> **Aim**
Pick out every line below that contains the word "Fazla", and copy each of those lines in full.

> **Record extracts**
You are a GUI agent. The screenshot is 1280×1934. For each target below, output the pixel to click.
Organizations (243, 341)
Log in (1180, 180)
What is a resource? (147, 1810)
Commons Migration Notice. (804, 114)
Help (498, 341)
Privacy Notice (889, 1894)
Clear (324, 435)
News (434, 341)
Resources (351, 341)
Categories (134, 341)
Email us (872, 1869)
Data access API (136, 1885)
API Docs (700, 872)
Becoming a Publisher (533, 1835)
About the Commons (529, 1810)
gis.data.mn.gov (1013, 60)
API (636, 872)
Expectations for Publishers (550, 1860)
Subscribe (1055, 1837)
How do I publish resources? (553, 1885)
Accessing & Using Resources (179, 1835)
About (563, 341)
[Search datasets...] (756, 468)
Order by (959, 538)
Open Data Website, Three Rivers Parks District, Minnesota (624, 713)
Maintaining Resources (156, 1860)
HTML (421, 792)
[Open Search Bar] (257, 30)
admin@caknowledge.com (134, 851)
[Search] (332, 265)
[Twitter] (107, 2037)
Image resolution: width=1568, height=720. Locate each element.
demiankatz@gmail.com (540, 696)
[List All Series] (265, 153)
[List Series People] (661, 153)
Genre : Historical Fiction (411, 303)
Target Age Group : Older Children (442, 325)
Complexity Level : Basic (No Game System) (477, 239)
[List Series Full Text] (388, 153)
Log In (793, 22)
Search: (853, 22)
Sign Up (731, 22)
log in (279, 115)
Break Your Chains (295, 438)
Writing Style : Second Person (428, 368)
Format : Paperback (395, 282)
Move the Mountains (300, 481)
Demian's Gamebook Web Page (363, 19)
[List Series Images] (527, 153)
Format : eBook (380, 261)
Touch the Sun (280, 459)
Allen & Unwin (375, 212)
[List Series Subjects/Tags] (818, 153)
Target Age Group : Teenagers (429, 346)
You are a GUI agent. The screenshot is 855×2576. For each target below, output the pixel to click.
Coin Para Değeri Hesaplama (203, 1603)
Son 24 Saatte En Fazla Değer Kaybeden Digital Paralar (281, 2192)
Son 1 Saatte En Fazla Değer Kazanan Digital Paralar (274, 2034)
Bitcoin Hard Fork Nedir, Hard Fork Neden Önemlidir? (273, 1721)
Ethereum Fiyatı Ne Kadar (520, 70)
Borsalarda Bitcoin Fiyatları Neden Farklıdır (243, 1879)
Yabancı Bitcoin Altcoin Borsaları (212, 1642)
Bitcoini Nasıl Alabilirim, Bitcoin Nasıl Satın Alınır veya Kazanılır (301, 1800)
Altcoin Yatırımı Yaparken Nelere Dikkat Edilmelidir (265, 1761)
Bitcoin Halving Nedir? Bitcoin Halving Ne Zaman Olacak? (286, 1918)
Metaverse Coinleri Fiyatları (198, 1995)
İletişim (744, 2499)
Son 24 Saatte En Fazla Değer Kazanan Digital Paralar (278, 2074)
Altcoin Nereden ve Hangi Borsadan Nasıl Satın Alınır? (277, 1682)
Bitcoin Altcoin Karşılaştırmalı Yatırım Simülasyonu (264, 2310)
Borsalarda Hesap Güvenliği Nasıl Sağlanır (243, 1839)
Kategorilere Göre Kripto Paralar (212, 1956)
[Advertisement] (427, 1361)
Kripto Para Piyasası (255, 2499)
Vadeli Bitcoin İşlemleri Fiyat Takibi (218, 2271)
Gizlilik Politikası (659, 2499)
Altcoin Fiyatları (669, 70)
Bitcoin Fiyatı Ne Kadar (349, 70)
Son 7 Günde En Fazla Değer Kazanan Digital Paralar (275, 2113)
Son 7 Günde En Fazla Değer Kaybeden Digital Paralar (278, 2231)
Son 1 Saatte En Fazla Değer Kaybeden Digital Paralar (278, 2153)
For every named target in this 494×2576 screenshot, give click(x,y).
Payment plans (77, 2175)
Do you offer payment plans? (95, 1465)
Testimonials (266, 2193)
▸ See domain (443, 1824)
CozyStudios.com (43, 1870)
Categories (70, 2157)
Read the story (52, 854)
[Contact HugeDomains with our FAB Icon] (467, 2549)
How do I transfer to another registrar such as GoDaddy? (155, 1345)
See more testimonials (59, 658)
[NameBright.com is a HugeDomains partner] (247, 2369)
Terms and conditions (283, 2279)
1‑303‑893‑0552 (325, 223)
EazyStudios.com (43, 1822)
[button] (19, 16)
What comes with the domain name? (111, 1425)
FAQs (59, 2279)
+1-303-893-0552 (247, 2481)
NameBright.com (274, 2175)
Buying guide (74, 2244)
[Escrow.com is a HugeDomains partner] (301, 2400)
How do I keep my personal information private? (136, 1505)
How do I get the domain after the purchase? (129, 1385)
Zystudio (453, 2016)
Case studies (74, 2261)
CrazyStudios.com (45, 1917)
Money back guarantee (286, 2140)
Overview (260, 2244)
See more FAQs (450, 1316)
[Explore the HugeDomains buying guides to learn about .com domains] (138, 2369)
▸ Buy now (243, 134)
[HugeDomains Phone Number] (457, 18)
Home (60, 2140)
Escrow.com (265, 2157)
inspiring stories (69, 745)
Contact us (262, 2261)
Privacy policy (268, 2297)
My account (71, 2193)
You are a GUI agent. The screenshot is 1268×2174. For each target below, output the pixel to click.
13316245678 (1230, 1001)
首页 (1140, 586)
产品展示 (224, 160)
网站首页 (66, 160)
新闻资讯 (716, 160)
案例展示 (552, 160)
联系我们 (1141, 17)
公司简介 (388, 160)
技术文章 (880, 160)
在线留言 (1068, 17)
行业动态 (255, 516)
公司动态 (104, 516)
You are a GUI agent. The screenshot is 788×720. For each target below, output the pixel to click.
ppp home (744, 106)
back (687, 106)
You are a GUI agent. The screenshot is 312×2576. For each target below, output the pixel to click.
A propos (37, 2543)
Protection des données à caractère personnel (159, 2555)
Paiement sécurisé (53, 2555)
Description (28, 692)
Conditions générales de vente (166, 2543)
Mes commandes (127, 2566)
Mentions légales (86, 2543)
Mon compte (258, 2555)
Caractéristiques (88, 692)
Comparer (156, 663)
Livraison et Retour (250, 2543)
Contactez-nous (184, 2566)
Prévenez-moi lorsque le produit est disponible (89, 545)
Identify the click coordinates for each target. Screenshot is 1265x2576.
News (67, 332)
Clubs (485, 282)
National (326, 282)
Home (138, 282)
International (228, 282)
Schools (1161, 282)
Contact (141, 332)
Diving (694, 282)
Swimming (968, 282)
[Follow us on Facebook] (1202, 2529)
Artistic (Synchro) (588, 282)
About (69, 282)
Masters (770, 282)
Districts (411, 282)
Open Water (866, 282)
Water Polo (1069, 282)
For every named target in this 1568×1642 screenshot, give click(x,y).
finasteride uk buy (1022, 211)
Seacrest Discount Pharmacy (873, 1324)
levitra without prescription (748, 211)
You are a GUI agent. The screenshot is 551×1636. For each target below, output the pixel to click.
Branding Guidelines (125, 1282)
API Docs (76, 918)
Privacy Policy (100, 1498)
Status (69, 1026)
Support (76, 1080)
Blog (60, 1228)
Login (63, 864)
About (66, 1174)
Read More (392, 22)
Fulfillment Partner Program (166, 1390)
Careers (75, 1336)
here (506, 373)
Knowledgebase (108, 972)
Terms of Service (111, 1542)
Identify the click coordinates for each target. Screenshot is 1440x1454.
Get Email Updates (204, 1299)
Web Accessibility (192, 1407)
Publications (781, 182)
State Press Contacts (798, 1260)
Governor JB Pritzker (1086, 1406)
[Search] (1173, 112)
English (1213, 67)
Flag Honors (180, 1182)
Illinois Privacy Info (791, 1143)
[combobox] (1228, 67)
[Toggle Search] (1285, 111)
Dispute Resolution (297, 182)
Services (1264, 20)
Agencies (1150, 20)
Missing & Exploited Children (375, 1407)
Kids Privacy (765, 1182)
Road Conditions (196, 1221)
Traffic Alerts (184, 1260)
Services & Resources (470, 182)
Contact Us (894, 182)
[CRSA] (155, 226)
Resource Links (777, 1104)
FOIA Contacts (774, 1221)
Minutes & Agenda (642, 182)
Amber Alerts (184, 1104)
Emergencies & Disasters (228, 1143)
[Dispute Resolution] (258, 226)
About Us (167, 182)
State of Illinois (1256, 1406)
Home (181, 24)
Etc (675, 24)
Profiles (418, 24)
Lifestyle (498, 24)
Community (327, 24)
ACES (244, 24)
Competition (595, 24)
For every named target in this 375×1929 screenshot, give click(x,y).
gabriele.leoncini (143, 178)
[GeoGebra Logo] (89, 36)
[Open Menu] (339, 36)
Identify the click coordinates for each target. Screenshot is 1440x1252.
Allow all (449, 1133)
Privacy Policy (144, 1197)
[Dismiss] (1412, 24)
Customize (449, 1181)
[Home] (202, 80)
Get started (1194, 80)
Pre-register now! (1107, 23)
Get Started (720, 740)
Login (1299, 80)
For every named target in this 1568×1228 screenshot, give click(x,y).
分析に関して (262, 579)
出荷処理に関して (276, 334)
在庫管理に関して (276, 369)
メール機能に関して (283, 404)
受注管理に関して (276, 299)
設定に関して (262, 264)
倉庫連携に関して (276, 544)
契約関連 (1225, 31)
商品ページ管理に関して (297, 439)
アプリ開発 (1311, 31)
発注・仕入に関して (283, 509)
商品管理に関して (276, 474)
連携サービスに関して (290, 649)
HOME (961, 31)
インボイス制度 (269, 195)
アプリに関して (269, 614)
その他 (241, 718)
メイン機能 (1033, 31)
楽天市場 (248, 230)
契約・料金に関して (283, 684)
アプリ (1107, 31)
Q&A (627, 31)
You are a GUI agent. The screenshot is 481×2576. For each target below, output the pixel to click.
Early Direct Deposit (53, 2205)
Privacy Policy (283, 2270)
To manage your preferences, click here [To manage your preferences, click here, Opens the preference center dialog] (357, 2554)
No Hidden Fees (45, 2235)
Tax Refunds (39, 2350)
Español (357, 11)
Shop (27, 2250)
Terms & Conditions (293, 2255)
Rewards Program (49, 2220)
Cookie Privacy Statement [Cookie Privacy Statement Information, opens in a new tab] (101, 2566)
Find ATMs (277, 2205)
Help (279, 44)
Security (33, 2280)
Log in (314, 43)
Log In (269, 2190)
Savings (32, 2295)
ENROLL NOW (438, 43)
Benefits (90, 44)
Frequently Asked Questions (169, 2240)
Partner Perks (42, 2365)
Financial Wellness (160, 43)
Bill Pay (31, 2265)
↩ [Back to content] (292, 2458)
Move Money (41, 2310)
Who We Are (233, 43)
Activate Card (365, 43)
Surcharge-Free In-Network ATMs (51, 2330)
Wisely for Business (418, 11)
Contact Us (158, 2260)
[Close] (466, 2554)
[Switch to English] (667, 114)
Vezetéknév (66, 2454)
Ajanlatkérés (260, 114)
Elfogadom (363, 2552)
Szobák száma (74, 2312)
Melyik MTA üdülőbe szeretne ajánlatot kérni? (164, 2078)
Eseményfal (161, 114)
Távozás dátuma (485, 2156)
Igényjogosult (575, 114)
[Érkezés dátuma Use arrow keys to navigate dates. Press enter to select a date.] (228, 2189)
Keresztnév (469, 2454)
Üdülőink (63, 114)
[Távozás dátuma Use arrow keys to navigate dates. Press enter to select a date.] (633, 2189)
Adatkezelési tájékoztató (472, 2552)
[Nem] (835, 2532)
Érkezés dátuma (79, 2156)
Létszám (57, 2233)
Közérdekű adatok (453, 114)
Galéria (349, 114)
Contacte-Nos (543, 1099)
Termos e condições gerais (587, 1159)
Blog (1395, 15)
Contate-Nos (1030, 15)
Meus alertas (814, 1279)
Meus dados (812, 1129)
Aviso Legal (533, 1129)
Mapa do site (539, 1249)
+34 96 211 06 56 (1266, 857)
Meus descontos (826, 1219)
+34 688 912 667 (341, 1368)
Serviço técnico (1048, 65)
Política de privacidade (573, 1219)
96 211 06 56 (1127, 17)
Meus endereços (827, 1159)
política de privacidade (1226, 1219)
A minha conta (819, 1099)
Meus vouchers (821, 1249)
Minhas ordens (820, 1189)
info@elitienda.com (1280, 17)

> **Answer for the task**
Son 24 Saatte En Fazla Değer Kaybeden Digital Paralar (281, 2192)
Son 1 Saatte En Fazla Değer Kazanan Digital Paralar (274, 2034)
Son 24 Saatte En Fazla Değer Kazanan Digital Paralar (278, 2074)
Son 7 Günde En Fazla Değer Kazanan Digital Paralar (275, 2113)
Son 7 Günde En Fazla Değer Kaybeden Digital Paralar (278, 2231)
Son 1 Saatte En Fazla Değer Kaybeden Digital Paralar (278, 2153)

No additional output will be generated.